Um aspecto marcante da Charisma é seu logotipo. Inicialmente, o logo da Charisma era uma frondosa escrita sobre um fundo rosa. A partir de 1972, o simpático personagem Chapeleiro Louco (Mad Hatter) do livro Alice no País das Maravilhas, de Lewis Caroll, era quem ilustrava os lançamentos do selo. Junto com o Chapeleiro Louco, também aparecia no desenho a Lebre Maluca. A montagem que estampava os lançamentos foi feita pelo designer Paul Whitehead, que fez os clássicos desenhos das capas do Genesis na fase Peter Gabriel. Nos anos 70, a obra de Lewis Caroll já era de domínio público (foi escrita no século XIX). Como curiosidade, o personagem Chapeleiro Maluco é inspirado no antigo ofício dos chapeleiros na Europa, que devido ao uso do mercúrio e a inevitável inalação de seus vapores, acabavam ou morrendo cedo ou desenvolvendo fortes distúrbios mentais. O logo do Chapeleiro Louco tornou-se icônico e bastante conhecido.
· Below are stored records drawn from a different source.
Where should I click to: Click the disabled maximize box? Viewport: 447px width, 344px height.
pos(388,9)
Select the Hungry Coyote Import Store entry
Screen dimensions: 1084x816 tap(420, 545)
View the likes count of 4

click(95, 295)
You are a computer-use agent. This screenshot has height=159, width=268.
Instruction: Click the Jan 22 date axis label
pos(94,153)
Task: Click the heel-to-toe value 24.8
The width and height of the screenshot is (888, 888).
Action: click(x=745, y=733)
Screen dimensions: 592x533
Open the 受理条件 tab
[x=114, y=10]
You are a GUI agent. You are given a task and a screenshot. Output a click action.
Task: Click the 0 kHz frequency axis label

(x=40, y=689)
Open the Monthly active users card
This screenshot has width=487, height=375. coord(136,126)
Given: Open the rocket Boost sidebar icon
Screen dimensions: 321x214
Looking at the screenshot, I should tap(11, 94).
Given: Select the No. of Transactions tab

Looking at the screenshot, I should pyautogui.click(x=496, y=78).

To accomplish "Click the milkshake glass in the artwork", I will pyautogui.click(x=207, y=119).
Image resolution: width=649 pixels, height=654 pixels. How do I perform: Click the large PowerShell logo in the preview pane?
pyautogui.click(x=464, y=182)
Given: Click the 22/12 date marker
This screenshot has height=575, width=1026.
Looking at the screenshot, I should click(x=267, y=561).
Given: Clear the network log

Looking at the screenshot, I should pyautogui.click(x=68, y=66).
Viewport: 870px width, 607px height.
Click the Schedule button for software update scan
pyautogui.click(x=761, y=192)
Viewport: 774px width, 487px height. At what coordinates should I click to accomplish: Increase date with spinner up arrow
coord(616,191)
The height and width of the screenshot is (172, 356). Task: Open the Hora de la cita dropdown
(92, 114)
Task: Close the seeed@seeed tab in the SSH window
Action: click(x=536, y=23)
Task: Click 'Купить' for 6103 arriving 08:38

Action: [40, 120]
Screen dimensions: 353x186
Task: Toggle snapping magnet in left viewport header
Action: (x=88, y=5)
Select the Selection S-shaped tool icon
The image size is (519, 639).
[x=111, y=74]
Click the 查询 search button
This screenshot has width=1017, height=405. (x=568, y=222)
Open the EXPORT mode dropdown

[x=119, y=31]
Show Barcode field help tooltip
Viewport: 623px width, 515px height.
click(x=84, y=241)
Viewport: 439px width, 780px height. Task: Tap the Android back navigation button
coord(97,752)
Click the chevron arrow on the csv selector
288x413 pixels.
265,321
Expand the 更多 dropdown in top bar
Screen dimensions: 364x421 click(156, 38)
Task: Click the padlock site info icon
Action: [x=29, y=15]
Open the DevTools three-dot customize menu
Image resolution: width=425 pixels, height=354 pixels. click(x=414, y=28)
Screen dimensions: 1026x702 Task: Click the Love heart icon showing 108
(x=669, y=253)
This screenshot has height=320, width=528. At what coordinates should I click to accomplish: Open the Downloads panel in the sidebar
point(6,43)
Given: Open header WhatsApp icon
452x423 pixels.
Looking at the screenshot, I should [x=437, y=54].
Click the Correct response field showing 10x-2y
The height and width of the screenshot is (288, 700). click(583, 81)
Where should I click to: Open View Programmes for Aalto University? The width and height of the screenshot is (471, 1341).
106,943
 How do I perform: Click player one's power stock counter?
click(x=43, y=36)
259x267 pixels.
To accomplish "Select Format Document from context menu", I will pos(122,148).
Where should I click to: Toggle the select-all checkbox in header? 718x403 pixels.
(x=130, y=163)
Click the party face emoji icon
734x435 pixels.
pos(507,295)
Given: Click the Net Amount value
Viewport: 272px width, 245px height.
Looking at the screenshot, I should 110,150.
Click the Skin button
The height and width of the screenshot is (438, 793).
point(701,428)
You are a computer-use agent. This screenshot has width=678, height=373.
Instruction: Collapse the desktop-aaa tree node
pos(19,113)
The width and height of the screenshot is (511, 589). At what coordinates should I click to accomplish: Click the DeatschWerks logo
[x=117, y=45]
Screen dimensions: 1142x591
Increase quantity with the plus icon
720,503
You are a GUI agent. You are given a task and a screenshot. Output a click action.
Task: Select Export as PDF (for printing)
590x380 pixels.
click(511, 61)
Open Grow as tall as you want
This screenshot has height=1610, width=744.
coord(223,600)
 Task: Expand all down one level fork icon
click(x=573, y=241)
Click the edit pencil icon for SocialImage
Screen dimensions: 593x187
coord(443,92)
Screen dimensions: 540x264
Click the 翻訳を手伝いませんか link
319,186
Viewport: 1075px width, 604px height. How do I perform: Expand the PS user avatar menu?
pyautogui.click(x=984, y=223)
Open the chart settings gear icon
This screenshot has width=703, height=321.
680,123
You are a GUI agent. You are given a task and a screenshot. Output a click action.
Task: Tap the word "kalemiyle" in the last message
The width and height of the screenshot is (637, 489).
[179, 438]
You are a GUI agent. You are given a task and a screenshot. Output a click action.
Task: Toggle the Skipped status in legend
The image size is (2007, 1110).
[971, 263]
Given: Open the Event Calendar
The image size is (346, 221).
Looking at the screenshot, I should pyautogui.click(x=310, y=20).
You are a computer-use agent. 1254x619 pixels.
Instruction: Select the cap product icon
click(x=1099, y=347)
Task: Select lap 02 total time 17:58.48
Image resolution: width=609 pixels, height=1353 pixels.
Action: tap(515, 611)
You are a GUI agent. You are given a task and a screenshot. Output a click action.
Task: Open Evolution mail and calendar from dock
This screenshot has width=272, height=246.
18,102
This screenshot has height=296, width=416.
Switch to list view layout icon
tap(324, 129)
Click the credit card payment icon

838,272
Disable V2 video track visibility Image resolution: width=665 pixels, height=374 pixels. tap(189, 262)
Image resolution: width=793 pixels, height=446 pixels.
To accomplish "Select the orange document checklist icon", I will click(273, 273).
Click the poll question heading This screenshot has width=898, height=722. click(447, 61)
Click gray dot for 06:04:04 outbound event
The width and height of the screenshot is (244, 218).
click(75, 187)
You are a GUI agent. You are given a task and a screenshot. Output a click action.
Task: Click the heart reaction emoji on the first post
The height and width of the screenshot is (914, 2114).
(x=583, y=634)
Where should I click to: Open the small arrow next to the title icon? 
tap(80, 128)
O clássico design do selo da Charisma
O clássico design do selo da Charisma

A Charisma, assim como vários outros selos, cravou seu nome na história do rock, seja pelo sucesso ou pela ousadia de seus primeiros anos, em apostar num estilo que trouxe evolução ao rock enquanto música e expressão e confrontou o padrão até então estabelecido, de músicas curtas e compactos de apelo comercial quase instantâneo.

 

3 comentários sobre “Selos Lendários: The Famous Charisma Label

  1. Que delícia esses resgates Ronaldo. Curioso que se não for assim, chamando atenção para os selos, muitas vezes a gente passa batido para essa informação. Eu mesmo, lá no início, nunca fui de reparar em quem está lançando o que. De uns anos para cá presto mais atenção nisso.

  2. Só pelo Genesis e o Van Der Graaf Generator a Charisma já merece o nosso carinho, se me perdoam a aliteração… Mas Lindisfarne, Le Orme e o pioneiro Rare Bird também tiveram discos muito bons. Valeu o resgate!

  3. Grande história da Famous Charisma Label muito bem contada aqui. Eu tenho um vinil duplo de “The Lamb Lies Down on Broadway” com esse desenho do Chapeleiro Maluco no selo… Não considero este o melhor disco do Genesis, mas não discordo de quem o aponta como tal, apesar dos defeitos contidos que muitos fãs (eu incluso) observam nele.